13歳手前の少年がバル・ミツバーを迎えるまでの物語

主人公は、もうすぐユダヤ教の成人式「バル・ ミツバー」を迎える12歳の少年エヴァン。両親の離婚を機に、ニューヨークから母の実家があるインディアナ州に引っ越してきました。

母にも父にも心を開くことができず悩むエヴァンですが、近所に住む少女パトリスの案内で、新しい町での夏休みを堪能します。新学期、転校生となったエヴァンは友達をバル・ミツバーのパーティーに招待しようと奮闘することに。

Alan Markfield/Netflix

人気者グループに声をかけるも、その中にはブレットとケンドラ、ルーシーの複雑な三角関係がありました。エヴァンはパーティーを成功させるため、ケンドラとキスしたいブレットと、それに対抗しブレットとのキスを狙うルーシーの双方に協力してしまいます。

友人までも巻き込んでファーストキス作戦を試みるエヴァンに、パトリスは呆れ顔。果たしてエヴァンのバル・ミツバーは、無事に成功するのでしょうか?

Alan Markfield/Netflix

作品のタイトルにある「13」は、ユダヤ教において男の子が成人式を迎える年齢。13歳になった男子は、ユダヤ教会で聖書を朗読します。儀式に備えて「ラビ」と呼ばれるユダヤ教の指導者から正式な聖書の読み方を教わる様子が作中に登場し、ラビがエヴァンを応援する大人の一人として描かれているのが興味深いです。

儀式後のバル・ミツバーの披露宴は、まるで結婚式のように盛大に開かれるのだそう。家族と大勢の友達の前で大人になった姿を披露するパーティーなので、エヴァンが張り切るのも納得できます。

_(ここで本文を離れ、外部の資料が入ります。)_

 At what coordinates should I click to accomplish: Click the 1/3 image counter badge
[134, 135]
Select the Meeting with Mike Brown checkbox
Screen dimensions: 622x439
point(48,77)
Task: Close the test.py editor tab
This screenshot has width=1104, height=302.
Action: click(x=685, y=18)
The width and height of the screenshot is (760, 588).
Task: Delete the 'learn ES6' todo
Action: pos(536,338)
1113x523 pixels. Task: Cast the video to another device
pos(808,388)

登場人物が全員ティーンのブロードウェイミュージカルを映画化

Alan Markfield/Netflix

『13:ザ・ ミュージカル』は、2008年にブロードウェイに進出したミュージカル『13』を映画化したものです。舞台版はキャストもバンドもすべてティーンエイジャーで構成された史上初のミュージカルで、今をときめく歌手のアリアナ・グランデと女優のエリザベス・ギリースが若かりし頃に共演したことでも知られています。

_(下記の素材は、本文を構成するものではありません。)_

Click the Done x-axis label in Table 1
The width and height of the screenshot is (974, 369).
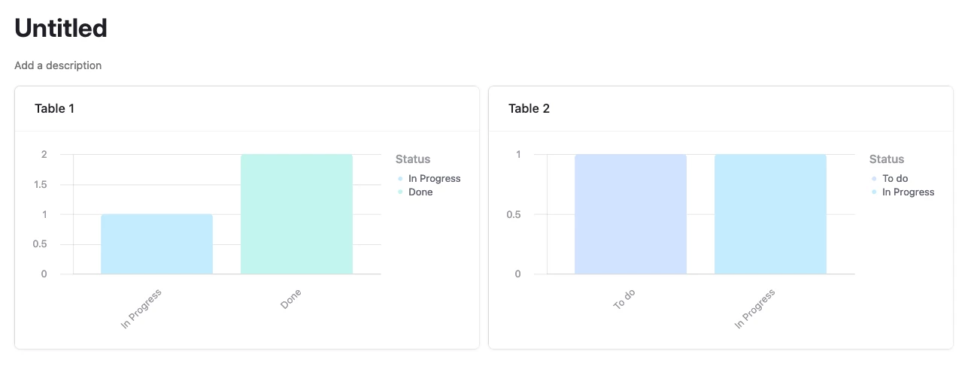290,298
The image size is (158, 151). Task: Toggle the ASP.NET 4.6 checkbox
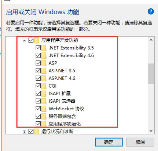[x=38, y=78]
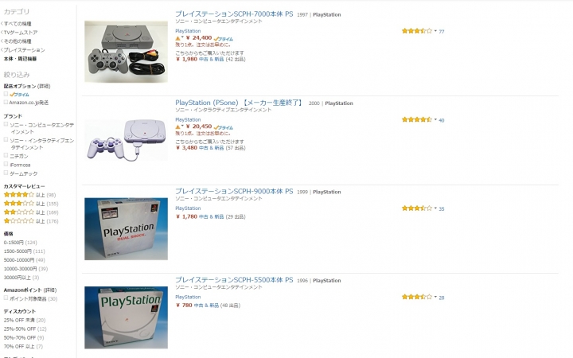Screen dimensions: 573x358
Task: Open rating dropdown arrow for SCPH-7000
Action: pyautogui.click(x=435, y=31)
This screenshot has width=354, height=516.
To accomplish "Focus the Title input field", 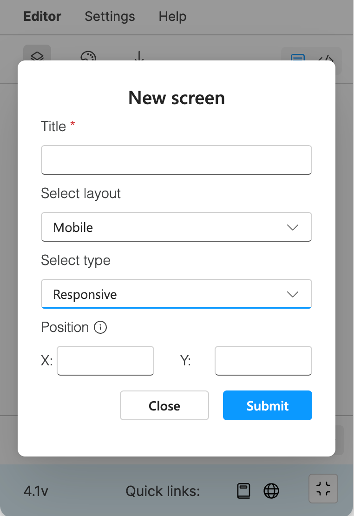I will pos(177,160).
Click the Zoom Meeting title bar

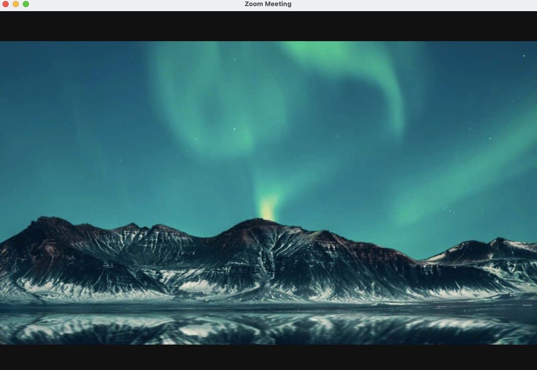click(x=355, y=4)
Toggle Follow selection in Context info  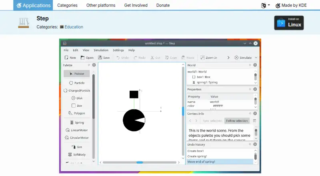[237, 121]

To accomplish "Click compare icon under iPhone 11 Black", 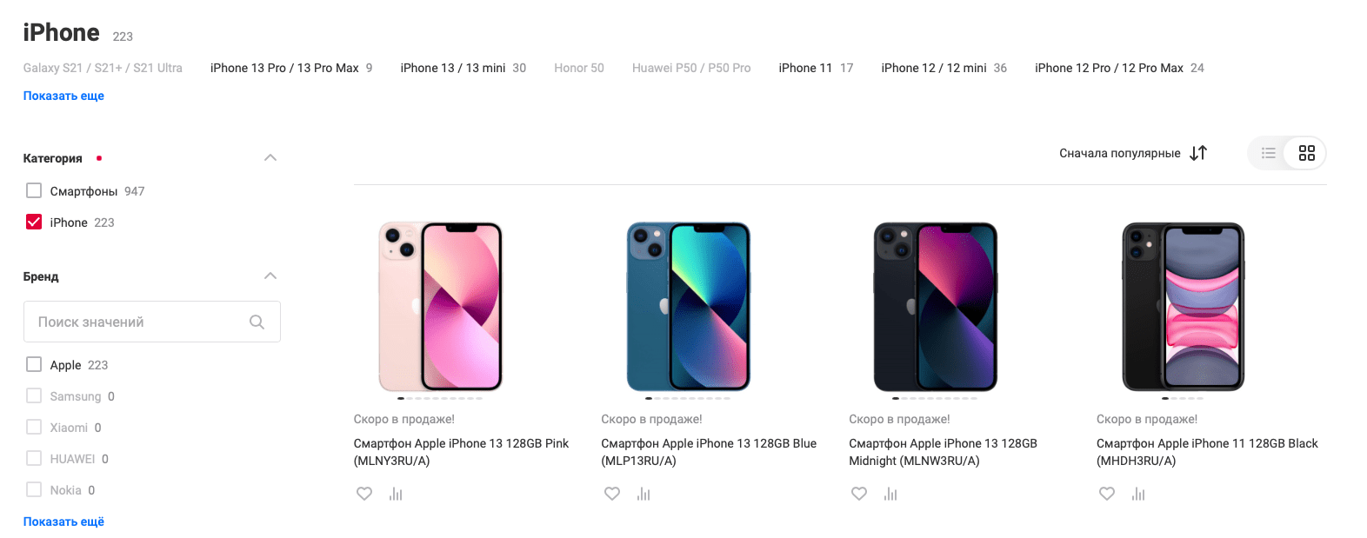I will tap(1138, 494).
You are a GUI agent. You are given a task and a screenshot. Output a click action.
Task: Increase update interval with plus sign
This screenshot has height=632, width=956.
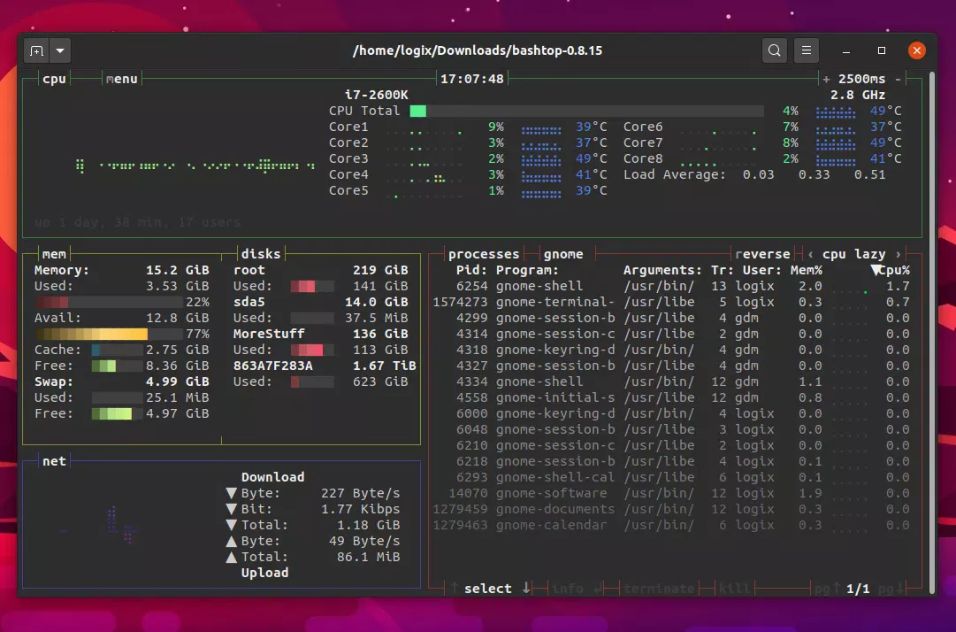[x=826, y=79]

アメリカではスクール・プレイ(高校演劇)の人気作品となっている『13』。映画版はエヴァンの両親役にデブラ・メッシングとピーター・ハーマン、祖母役にリー・パールマン、ラビ役にジョシュ・ペックの実力派4名が大人の主要キャストとして脇を固め、ファミリーで楽しめる作品になっています。

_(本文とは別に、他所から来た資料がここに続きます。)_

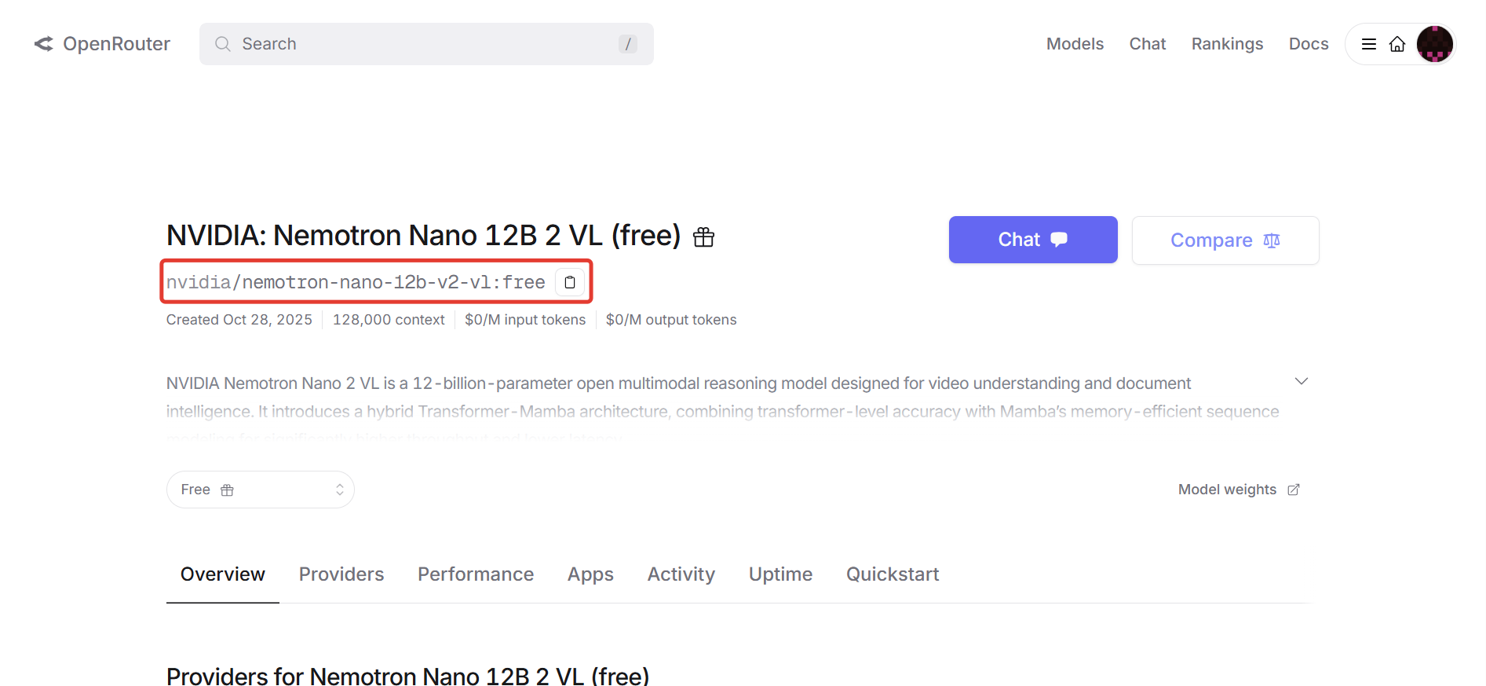Viewport: 1486px width, 686px height.
Task: Click the external link icon by Model weights
Action: click(x=1294, y=490)
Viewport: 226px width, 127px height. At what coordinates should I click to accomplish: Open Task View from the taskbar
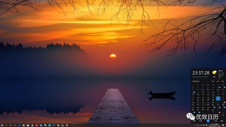pyautogui.click(x=15, y=125)
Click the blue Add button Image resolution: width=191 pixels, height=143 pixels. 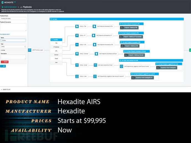[x=3, y=66]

脚本を執筆したのは、オリジナル版と同じくトニー賞受賞歴のあるロバート・ホーンとダン・エリッシュ。楽曲もオリジナル版の作詞・作曲を務めたジェイソン・ロバート・ブラウンが担当し、映画のオリジナルソングも3曲追加されています。

そして監督は、『ハイスクール・ミュージカル:ザ・ミュージカル』のエピソード監督であるタムラ・ディヴィス。ブロードウェイミュージカルの映画化にふさわしい製作スタッフが勢揃いです。

世界中から集まったティーンエイジャーたちの圧倒的なパフォーマンス

本作に出演するのは世界中から集まった、歌って踊れるティーン・エイジャー。主人公エヴァン役のイーライ・ゴールデンをはじめ、中学生を演じる若い俳優たちの安定感のあるパフォーマンスに心が踊ります。

映画館でのファーストキス作戦を歌う「Bloodmaster」、ルーシーがチアを踊るアップテンポなナンバー「Opportunity」、それぞれが大切な恋人や友人に本音を伝え合う「Tell her」など、バラエティ豊かなミュージカルナンバーを見事に歌いこなすキャスト達を見れば、きっと舌を巻くことでしょう。次世代のスターになり得る子役たちがたくさん出演しているのも、見どころの一つです。

本作で描かれているのは、中学生の青春物語。子供の目線で描かれている友情や恋模様はどこか可愛らしく、等身大の10代のキャストたちによる演技は思春期ならではの甘酸っぱさを感じさせます。お気に入りのキャラクター、お気に入りのキャストを見つけながら鑑賞するのも楽しいです。若き才能から目が離せないミュージカル映画『13:ザ・ ミュージカル』は、Netflixで配信中です。

さきこ

筆者お気に入りのキャラクターは、ブラットとケンドラの恋路を邪魔するルーシー。ちょっぴり意地悪ですが、どこか憎めない性格とキャストのフランキー・ マクネリスのプロ級の歌声に痺れました!